I could have measured the speed in nanoseconds, with one iteration  
for each calculation using random numbers of a specified size and  
posting the mean for a number of trials but that would have required  
me to use OS-X specific profiling software like Shark in order to get  
reliable measurements--a bit more labour intensive as it would  
require me to manually perform each test.  (I did use random numbers  
of a specified size.)

> In addition, for "Powers", the markings on the
> horizontal axis ("256 pow(n,3)", "512 pow(n,4)", "1024 pow 
> (n5)" (missing a
> "," here?), ...) on your graph seem to indicate that you are  
> changing two
> different variables (the bit size and the exponent) at the same time.

Yes, the testing is a bit sloppy there (so is the graph; ugly typo).   
The graph shows a general trend more than anything else.  I actually  
tested the Exponentials (Powers) individually for each size and  
timing but posting a 3-D graph or making the graph (time = exponent/ 
size) seemed like overkill or would conflict with the previous  
measurements.  Not a bad idea, though, just for clarity.

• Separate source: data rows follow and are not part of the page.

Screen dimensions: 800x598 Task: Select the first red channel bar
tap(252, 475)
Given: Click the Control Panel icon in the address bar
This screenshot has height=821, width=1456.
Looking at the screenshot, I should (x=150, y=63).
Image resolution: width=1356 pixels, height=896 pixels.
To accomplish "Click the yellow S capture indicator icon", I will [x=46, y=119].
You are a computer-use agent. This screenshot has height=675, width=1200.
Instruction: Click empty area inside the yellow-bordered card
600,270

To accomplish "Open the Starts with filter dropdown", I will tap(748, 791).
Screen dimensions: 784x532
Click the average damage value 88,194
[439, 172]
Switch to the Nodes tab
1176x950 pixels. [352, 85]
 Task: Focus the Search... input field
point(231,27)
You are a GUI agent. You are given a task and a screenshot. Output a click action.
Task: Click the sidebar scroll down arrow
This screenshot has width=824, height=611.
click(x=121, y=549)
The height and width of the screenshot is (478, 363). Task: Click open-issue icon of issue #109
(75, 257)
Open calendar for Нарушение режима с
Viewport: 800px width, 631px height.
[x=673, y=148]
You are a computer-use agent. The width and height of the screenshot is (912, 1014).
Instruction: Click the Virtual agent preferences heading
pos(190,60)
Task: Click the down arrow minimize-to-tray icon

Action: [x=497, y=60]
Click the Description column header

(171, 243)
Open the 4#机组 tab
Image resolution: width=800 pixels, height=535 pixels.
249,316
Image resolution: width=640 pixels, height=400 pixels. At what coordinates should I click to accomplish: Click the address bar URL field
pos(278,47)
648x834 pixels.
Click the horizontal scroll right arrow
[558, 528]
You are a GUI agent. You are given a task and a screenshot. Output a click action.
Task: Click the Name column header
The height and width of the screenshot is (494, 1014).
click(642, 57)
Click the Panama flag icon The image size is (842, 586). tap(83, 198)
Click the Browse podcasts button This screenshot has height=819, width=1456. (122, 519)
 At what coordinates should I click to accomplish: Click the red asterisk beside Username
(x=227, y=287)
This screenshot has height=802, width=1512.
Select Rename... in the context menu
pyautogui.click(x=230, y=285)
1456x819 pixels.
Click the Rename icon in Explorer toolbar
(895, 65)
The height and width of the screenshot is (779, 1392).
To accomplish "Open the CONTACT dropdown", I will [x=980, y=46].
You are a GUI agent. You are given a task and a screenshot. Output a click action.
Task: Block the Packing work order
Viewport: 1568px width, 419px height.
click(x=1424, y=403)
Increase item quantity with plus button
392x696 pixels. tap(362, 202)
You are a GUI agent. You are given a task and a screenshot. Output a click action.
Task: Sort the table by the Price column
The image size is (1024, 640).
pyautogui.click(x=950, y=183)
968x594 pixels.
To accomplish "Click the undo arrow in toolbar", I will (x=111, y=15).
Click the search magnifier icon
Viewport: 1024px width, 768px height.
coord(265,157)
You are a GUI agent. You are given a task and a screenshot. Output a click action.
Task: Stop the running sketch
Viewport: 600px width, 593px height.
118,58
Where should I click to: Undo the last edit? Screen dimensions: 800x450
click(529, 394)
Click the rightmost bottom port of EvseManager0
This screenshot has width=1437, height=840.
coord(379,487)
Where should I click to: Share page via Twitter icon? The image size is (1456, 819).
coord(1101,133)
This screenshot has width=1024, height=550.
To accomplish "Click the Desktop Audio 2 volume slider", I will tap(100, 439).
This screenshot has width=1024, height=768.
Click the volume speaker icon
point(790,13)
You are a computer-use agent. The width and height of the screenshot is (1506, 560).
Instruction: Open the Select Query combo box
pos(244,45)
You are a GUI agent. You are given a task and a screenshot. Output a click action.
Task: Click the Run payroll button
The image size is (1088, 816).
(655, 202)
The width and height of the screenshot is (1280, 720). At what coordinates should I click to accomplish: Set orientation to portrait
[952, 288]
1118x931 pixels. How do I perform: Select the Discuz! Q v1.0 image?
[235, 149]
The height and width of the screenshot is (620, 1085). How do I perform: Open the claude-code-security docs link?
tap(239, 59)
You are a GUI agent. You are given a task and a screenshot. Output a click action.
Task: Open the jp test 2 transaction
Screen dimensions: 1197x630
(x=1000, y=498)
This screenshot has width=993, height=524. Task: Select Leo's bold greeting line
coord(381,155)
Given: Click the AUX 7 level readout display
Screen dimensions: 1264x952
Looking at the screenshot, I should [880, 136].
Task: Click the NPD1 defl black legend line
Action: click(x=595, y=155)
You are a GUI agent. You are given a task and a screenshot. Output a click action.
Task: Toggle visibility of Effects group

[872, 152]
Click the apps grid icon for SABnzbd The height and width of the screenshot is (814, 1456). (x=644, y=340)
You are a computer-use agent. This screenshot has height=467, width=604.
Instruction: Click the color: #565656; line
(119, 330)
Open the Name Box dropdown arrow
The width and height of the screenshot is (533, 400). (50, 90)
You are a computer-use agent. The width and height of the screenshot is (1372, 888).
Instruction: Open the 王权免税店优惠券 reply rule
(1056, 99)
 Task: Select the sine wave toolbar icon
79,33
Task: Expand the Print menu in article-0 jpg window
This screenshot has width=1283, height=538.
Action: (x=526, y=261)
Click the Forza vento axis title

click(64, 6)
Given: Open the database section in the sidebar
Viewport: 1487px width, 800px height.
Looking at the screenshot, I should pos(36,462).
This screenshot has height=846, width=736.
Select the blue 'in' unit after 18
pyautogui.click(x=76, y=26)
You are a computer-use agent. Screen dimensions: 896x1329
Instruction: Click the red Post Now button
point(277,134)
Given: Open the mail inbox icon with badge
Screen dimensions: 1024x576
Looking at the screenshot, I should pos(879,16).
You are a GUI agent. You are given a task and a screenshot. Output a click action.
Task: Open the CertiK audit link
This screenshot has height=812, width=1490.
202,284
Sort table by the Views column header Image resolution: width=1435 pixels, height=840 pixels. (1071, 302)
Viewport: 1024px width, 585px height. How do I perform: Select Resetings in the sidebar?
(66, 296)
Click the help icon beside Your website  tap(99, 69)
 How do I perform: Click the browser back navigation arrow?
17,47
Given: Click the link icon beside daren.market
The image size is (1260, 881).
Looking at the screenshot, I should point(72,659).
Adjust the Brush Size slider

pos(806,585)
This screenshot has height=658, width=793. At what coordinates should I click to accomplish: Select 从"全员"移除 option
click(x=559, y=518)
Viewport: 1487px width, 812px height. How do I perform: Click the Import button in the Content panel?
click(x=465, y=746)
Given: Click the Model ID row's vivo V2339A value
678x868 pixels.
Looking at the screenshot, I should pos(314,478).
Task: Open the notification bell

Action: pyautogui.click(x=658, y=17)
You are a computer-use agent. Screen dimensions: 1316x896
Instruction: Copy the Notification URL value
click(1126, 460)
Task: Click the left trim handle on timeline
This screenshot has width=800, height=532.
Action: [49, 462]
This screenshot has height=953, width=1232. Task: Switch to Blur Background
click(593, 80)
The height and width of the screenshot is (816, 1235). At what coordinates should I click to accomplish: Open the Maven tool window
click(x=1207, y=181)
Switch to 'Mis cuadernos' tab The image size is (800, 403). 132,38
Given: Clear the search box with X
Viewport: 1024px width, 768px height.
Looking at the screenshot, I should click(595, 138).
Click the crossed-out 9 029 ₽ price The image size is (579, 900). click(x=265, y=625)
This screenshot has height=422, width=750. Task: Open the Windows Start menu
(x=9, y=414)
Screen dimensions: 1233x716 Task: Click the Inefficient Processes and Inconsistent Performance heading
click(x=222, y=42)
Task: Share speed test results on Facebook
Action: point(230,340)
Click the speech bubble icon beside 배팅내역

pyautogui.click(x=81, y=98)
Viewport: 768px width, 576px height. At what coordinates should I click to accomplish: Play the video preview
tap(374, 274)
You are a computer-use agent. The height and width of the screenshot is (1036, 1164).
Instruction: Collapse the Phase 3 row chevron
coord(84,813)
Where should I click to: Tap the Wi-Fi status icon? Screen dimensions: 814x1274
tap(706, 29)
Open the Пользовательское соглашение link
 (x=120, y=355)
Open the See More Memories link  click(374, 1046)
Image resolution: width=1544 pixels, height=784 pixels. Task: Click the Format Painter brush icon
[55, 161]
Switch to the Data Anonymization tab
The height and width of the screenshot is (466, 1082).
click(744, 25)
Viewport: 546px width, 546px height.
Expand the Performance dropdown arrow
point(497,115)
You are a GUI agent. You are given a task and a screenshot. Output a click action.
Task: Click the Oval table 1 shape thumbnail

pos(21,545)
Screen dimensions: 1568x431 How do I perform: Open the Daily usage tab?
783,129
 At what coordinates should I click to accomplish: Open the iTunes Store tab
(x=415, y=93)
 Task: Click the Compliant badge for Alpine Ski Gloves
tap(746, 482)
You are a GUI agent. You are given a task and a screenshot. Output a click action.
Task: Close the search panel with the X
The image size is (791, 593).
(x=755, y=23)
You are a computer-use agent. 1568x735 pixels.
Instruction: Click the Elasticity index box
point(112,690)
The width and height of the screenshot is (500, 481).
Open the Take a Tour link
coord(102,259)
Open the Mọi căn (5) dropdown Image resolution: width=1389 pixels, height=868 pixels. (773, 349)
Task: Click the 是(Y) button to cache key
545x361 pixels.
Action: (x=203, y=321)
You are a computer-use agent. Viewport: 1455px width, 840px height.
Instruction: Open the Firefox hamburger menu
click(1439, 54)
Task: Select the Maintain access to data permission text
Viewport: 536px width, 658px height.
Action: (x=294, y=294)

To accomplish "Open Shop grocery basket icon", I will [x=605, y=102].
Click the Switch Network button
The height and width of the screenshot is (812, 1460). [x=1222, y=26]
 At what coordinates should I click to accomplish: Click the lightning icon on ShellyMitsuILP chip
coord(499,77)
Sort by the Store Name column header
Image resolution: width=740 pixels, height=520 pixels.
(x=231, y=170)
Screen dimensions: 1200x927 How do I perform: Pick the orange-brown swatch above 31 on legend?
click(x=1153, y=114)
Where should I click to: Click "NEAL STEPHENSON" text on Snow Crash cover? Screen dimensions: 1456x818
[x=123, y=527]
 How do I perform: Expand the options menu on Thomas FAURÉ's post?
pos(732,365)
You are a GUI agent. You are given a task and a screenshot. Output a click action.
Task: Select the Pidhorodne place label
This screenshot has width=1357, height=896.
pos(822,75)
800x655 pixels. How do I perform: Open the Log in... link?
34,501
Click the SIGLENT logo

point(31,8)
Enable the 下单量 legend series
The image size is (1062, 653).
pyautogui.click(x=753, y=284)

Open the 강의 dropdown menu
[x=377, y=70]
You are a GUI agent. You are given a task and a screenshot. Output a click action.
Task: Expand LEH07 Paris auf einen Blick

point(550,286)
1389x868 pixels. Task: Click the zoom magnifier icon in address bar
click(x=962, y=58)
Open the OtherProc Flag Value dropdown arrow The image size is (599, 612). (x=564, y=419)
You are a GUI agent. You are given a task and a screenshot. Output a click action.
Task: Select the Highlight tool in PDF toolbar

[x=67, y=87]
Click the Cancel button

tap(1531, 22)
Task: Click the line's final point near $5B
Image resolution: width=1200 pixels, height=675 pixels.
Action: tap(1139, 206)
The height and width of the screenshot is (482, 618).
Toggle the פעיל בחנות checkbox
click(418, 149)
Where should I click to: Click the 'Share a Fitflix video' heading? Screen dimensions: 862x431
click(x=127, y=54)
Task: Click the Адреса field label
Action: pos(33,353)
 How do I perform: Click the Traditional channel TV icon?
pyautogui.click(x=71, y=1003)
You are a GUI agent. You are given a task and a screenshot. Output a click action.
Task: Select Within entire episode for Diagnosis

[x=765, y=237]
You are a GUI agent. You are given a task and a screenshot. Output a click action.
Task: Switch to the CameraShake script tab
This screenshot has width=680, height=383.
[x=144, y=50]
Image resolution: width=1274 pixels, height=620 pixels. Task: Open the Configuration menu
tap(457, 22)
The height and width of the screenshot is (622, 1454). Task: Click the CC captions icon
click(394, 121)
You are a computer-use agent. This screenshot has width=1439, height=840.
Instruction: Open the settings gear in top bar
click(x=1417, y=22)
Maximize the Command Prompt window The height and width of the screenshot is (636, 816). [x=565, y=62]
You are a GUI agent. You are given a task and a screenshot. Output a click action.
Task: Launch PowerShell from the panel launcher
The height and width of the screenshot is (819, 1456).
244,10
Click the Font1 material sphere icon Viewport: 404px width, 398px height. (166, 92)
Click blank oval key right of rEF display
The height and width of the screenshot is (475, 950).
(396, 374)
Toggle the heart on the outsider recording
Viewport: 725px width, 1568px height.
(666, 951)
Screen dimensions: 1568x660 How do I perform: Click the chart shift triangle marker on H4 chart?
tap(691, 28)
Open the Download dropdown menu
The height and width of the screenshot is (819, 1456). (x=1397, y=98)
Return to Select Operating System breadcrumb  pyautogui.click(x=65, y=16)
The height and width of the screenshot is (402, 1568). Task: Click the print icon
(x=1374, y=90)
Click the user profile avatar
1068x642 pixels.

> I would suggest that you also quoted the original measurements  
> directly. And perhaps
> (especially in case of the "Powers" and "Division") some more  
> details about
> what was actually measured.

I did quote the original measurements directly.  There wasn't much  
variance overall and I took what seemed like median results from a  
number of tests.  What matters is the relative time to initialise and  
perform each computation since in a GHC-implementation each  
computation would require some minimal initialisation.  ARPREC was  
built for this and in ARPREC-only tests the major factor in speed of  
initialisation was the time to compute the architecture and precision- 
specific constants for PI, Log_2 and Log_10 (the Epsilon constant  
doesn't require much time).  Log_2 and Log_10 are necessary for  
printing Integers because computations in ARPREC are performed as  
floating-point values and must converted to decimal digits by  
multiplying by Log_10.  (Note that printing Integers also requires a  
size increase as the mantissa holds the Integer value, requiring  
further multiplication by the float-exponent.)

Details on differences between algorithms used in each library would  
be fairly complex: as you already know, each library (ARPREC, GMP,  
LibTomMath, etc.) uses a different algorithm based on the size of the  
number-array *and* each may have a different implementation of an  
algorithm--LibTomMath uses a simpler Karatsuba algorithm, for example.

> It is distinctly odd that squaring seems to be more expensive than
> multiplication for some bit sizes in 3 of the 4 measured cases.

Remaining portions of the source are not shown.